Germany (BRD) 1981, 131 min., digital. Dir. Uli Edel
Cast: Natja Brunckhorst, Thomas Haustein, and David Bowie.
Music: David Bowie
Followed by Q&A with Filmmaker Uli Edel

Berlin-Gropiusstadt, 1975. 13 year old Christiane (Natja Brunckhorst) lives with her mother and younger sister in a high-rise housing project on the outskirts of West-Berlin. Only the music of David Bowie offers her a sense of escape from an otherwise lonely and alienated existence. Sneaking out one night to join her older friend Kessi at the nightclub “Sound,” Christiane meets Detlef (Thomas Haustein), an older boy, who introduces her to a world of drugs and the rebellious nightlife of the city. Driven by a need to escape her chaotic home life, and her growing infatuation with Detlef, Christiane’s initial experiments with pills, marijuana and LSD quickly lead to heroin, a drug that all of her new friends use. Soon Christiane and her friends are drawn to the seedy “Bahnhof Zoo” railway station, notorious for drugs and prostitution, where they sell their bodies to feed their ever-growing addiction.
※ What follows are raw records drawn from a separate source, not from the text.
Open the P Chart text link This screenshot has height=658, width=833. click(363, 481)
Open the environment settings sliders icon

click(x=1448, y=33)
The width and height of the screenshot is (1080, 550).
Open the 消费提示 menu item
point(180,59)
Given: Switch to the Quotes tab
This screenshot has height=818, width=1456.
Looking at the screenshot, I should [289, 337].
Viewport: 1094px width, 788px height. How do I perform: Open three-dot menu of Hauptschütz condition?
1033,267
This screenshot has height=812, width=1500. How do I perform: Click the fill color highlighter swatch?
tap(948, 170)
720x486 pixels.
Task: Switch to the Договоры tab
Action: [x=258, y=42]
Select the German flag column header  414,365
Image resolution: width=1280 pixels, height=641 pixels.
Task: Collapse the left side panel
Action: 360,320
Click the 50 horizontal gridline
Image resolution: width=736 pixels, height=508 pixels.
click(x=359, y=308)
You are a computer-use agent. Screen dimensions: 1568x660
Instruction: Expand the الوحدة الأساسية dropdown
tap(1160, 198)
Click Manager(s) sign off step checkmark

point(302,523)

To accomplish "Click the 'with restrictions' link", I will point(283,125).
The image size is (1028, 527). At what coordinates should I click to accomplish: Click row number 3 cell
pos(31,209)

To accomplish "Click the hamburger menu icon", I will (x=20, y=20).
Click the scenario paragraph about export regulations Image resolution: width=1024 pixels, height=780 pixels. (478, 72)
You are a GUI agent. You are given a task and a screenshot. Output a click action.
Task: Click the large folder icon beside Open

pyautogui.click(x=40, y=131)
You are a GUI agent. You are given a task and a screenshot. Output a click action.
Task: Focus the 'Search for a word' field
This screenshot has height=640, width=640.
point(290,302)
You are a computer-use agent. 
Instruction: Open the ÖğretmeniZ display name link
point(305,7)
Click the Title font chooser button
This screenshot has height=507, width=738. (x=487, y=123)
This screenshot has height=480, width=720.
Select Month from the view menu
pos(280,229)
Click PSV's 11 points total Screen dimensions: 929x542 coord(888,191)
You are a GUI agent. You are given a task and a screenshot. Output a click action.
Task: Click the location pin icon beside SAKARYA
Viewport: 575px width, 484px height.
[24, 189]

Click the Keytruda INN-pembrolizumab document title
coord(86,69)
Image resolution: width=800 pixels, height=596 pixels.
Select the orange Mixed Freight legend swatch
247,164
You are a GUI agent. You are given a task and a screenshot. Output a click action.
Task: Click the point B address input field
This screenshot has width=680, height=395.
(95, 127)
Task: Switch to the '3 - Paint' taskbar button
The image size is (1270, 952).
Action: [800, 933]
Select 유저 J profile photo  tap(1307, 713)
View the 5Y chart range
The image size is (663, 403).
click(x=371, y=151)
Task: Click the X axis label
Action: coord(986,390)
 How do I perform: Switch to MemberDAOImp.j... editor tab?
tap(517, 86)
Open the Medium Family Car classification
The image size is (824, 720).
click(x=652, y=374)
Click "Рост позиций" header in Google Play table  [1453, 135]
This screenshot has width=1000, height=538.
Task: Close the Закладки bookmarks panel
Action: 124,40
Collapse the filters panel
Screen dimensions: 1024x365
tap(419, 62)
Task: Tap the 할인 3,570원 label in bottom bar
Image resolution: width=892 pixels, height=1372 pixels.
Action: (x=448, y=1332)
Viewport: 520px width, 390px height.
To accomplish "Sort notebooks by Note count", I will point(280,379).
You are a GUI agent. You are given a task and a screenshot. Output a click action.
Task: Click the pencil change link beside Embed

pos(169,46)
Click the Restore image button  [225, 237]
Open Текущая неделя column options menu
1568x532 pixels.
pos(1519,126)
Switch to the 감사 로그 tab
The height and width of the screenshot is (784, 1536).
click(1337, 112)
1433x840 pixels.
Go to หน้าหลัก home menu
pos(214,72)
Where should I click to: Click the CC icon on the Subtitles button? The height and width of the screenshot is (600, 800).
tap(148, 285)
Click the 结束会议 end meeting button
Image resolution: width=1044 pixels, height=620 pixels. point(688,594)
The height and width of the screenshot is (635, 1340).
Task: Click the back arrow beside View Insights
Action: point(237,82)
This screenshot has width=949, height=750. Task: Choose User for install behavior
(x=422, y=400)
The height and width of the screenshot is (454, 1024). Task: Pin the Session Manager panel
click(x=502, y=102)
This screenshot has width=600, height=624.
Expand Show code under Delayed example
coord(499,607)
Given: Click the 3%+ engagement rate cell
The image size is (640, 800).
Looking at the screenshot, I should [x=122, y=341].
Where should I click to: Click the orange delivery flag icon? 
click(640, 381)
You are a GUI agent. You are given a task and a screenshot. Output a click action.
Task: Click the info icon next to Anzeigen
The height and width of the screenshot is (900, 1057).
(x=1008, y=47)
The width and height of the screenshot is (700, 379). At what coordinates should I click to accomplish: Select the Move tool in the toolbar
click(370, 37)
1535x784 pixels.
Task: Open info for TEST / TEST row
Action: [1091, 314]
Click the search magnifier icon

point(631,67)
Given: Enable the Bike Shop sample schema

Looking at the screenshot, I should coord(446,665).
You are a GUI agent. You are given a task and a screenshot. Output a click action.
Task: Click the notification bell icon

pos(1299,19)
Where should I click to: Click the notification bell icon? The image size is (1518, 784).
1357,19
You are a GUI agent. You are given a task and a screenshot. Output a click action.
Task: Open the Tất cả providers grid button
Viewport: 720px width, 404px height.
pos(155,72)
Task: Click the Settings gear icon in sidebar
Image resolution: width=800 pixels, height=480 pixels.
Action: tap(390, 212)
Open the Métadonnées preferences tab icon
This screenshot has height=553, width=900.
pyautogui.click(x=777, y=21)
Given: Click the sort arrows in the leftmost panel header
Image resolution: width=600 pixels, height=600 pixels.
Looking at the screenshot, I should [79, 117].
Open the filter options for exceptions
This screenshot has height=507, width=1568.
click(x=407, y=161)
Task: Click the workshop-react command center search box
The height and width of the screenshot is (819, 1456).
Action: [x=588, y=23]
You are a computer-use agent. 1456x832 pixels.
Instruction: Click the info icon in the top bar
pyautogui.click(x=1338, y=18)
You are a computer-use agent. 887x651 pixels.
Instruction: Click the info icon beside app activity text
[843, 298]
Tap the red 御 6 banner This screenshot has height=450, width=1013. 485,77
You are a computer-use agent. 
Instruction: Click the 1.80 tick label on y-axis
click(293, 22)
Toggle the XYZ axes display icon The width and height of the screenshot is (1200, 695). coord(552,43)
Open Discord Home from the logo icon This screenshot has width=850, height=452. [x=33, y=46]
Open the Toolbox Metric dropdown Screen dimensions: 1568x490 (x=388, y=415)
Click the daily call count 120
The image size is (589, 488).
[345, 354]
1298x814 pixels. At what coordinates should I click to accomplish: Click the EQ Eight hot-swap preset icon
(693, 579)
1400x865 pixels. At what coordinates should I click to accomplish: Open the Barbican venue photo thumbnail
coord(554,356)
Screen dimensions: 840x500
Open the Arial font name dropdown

Based on the shocking autobiography of the teenage heroin addict turned prostitute Christiane Felscherinow (“Christiane F”). Complemented by a soundtrack including songs from Bowie’s Berlin years (1977–1979), Edel’s film achieved almost immediate cult status for its hauntingly realistic portrayal of the underground drug scene that plagued Germany and Europe throughout the 1970s and 1980s. Felscherinow would later become an artist in the Berlin underground music and film scene, appearing in the underground cult hit film Decoder, as well as performing with Alexander Hacke (Einstürzende Neubauten) as the duo Sentimentale Jugend at the now legendary Festival Genialer Dilletanten in September 1981 in Berlin.